• TASK BRIEF:
Search the entries below for the string "button" and copy the lines that hold it.

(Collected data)
━━━━━━━━━━━━━━━━━━━━
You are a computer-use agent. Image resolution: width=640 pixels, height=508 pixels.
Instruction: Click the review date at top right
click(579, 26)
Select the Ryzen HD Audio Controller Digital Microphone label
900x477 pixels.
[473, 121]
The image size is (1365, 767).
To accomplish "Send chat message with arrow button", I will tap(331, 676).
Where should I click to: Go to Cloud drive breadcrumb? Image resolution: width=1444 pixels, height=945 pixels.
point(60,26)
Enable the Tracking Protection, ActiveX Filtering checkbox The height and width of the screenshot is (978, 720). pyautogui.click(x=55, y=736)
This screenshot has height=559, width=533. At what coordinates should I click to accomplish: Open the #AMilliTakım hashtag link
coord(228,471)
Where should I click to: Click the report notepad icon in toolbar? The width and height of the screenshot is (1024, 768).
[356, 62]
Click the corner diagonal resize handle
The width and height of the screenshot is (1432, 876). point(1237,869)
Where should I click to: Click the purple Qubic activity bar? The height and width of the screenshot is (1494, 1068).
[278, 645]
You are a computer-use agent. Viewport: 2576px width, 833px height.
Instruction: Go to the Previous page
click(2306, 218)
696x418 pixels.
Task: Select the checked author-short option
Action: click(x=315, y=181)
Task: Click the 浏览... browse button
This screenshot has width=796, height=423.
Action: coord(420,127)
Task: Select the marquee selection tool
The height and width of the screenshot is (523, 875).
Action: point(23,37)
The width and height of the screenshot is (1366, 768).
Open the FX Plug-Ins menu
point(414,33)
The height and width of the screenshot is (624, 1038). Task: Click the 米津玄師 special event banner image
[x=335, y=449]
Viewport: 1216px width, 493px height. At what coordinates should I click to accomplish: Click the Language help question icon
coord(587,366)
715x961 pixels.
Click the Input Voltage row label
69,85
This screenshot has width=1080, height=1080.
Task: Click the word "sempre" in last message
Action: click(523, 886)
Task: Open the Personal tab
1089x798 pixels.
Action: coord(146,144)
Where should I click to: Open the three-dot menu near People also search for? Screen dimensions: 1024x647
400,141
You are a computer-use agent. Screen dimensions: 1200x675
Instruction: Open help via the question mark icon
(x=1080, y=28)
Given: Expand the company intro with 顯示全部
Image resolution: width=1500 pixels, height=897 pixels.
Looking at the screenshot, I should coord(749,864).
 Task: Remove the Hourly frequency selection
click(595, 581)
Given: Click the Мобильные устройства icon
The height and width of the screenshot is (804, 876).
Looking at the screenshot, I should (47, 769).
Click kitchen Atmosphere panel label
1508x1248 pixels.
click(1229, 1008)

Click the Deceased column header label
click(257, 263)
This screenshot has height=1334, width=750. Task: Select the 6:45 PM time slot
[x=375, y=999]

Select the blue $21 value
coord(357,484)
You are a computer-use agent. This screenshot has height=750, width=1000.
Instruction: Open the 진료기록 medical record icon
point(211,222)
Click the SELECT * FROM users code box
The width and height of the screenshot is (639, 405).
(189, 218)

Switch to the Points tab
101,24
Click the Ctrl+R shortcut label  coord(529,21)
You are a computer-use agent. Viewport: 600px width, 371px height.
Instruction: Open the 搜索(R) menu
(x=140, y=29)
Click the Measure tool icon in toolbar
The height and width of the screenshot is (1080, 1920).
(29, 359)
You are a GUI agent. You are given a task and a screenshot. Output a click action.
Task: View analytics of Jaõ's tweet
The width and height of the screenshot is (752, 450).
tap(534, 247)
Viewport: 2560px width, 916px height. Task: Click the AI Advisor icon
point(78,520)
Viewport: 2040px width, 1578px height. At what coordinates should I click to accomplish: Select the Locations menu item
━━━━━━━━━━━━━━━━━━━━
• ANSWER TO THE PROBLEM:
To accomplish "Send chat message with arrow button", I will tap(331, 676).
Task: Click the 浏览... browse button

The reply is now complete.